What you have to do - From the line with "Task: Switch to the 赔率设置 tab" onward, reproduce each line of the entries exactly, ending at the last one, and add nothing.

Data excerpts:
>>>

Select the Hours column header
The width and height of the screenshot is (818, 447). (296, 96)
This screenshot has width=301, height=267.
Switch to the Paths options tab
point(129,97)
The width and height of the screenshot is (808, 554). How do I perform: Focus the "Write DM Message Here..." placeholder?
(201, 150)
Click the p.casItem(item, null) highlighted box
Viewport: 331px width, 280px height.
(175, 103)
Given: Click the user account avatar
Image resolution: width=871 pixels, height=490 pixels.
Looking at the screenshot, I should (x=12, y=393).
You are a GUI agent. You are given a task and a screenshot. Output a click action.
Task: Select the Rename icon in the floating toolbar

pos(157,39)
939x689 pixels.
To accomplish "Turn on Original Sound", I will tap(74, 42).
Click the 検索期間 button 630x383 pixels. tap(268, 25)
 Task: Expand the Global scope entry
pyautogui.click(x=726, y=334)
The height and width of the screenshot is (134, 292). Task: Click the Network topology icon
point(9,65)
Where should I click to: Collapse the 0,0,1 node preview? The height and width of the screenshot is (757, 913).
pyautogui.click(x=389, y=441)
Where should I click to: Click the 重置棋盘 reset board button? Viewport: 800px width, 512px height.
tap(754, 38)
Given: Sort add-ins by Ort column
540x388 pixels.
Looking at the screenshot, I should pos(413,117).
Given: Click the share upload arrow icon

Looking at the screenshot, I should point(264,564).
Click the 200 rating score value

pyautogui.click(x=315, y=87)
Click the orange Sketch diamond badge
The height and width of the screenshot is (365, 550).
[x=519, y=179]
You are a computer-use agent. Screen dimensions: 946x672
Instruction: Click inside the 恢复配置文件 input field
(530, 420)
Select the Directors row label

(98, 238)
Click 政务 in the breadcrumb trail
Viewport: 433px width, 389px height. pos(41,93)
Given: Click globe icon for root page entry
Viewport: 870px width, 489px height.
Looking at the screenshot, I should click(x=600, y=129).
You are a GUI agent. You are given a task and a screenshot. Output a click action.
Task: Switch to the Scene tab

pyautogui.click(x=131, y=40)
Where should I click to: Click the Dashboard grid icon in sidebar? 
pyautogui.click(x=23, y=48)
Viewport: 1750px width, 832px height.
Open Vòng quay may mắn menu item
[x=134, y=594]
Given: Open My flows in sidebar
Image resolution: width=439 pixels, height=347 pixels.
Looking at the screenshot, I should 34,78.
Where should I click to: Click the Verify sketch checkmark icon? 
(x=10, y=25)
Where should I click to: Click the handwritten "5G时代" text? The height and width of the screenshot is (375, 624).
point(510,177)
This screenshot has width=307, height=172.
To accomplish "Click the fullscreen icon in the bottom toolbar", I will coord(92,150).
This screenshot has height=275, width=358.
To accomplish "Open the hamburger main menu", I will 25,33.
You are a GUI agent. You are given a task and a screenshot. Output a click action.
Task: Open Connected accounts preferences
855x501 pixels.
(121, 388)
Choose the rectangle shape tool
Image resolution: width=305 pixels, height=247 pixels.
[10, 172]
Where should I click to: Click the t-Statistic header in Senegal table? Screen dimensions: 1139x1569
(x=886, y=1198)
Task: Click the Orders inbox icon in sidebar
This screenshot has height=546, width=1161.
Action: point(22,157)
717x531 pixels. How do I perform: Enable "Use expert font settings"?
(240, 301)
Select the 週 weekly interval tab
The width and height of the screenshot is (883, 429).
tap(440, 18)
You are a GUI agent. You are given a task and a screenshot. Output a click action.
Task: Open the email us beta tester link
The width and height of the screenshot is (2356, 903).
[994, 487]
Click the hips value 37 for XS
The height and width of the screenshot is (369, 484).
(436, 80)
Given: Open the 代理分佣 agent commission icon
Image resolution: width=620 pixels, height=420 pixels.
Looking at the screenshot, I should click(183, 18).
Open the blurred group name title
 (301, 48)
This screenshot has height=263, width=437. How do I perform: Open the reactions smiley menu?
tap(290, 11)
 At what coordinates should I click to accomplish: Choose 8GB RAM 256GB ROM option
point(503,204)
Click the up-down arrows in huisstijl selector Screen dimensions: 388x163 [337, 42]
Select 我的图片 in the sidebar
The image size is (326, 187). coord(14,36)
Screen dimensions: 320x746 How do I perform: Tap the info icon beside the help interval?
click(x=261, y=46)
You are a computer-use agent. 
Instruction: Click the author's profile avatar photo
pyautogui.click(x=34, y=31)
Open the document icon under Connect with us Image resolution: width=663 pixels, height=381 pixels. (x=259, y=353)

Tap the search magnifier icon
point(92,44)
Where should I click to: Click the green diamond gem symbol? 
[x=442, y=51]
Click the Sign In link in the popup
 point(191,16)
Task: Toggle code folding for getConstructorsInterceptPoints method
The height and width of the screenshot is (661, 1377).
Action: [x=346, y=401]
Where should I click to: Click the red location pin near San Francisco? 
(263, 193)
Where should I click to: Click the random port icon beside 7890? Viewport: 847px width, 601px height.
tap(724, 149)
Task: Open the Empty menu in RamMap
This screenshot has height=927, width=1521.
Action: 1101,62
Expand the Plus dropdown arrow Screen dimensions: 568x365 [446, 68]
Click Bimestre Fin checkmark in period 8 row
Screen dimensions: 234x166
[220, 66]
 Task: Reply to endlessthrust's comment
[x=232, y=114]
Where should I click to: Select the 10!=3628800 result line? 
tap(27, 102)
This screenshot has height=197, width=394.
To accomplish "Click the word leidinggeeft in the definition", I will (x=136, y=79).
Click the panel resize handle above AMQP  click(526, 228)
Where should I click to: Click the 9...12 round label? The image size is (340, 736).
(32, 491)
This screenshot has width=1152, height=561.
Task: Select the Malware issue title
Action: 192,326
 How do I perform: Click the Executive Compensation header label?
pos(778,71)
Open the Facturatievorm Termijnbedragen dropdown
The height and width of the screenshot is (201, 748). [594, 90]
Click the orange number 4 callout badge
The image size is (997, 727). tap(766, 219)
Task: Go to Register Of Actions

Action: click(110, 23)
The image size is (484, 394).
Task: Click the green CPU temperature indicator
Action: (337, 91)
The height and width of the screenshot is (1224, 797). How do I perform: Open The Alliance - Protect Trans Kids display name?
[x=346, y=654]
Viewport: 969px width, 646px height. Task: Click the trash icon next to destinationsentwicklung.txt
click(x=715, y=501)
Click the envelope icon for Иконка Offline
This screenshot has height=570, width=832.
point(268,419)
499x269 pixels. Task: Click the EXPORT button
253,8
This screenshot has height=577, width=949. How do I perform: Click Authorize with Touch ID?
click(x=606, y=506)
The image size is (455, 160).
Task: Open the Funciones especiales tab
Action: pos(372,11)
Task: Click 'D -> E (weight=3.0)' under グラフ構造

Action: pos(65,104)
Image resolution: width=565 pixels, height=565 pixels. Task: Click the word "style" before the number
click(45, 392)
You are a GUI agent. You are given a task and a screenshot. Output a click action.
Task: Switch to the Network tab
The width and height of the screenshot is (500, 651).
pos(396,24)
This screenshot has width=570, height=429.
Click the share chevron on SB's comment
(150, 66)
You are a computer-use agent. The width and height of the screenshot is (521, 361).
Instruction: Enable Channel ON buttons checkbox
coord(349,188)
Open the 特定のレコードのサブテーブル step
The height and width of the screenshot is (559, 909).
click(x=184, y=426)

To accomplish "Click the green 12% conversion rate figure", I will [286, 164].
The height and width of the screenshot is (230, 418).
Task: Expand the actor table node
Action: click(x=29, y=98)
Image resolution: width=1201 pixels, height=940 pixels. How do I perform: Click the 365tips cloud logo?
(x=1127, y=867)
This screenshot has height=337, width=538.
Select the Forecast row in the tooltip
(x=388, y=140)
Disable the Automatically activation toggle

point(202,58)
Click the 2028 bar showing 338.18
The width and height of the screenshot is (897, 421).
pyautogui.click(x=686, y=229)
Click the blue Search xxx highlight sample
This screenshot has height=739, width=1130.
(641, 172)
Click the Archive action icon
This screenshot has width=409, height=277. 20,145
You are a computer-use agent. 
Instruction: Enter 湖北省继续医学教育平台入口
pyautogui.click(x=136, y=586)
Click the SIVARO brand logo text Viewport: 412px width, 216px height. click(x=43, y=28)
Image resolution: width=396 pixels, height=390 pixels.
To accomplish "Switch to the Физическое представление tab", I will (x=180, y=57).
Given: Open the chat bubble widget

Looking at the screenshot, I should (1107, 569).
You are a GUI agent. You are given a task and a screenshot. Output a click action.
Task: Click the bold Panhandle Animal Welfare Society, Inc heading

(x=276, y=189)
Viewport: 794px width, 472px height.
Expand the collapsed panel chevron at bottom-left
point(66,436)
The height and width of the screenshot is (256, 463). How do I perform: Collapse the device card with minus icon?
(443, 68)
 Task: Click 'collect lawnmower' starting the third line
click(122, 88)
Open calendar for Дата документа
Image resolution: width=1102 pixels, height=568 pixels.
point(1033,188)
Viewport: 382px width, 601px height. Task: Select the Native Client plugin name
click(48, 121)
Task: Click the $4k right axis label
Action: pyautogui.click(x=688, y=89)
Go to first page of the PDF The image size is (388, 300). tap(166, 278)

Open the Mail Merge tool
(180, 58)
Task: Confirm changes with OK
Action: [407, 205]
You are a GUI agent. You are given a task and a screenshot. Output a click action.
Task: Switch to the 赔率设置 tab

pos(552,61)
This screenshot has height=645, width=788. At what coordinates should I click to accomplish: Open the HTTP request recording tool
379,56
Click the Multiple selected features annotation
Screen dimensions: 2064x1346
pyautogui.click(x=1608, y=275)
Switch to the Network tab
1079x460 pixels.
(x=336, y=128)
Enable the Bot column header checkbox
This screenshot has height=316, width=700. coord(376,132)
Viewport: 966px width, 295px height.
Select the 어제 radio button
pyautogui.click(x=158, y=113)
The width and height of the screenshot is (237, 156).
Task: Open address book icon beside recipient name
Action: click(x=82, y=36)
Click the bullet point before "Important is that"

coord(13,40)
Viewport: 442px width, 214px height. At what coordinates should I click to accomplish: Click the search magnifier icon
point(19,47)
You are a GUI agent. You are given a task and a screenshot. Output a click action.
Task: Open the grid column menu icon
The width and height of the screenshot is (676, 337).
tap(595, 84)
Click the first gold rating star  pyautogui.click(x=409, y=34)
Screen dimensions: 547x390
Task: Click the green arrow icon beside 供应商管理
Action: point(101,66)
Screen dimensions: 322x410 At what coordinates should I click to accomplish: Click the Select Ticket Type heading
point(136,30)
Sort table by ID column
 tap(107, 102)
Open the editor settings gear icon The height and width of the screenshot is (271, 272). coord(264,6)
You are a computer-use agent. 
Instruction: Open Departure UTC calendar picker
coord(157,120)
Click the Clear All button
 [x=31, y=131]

<<<

Finished exercise -
Task: Switch to the 赔率设置 tab

pos(552,61)
This screenshot has height=645, width=788. At what coordinates should I click to accomplish: Open the HTTP request recording tool
379,56
Click the Multiple selected features annotation
Screen dimensions: 2064x1346
pyautogui.click(x=1608, y=275)
Switch to the Network tab
1079x460 pixels.
(x=336, y=128)
Enable the Bot column header checkbox
This screenshot has height=316, width=700. coord(376,132)
Viewport: 966px width, 295px height.
Select the 어제 radio button
pyautogui.click(x=158, y=113)
The width and height of the screenshot is (237, 156).
Task: Open address book icon beside recipient name
Action: click(x=82, y=36)
Click the bullet point before "Important is that"

coord(13,40)
Viewport: 442px width, 214px height. At what coordinates should I click to accomplish: Click the search magnifier icon
point(19,47)
You are a GUI agent. You are given a task and a screenshot. Output a click action.
Task: Open the grid column menu icon
The width and height of the screenshot is (676, 337).
tap(595, 84)
Click the first gold rating star  pyautogui.click(x=409, y=34)
Screen dimensions: 547x390
Task: Click the green arrow icon beside 供应商管理
Action: point(101,66)
Screen dimensions: 322x410 At what coordinates should I click to accomplish: Click the Select Ticket Type heading
point(136,30)
Sort table by ID column
 tap(107, 102)
Open the editor settings gear icon The height and width of the screenshot is (271, 272). coord(264,6)
You are a computer-use agent. 
Instruction: Open Departure UTC calendar picker
coord(157,120)
Click the Clear All button
 [x=31, y=131]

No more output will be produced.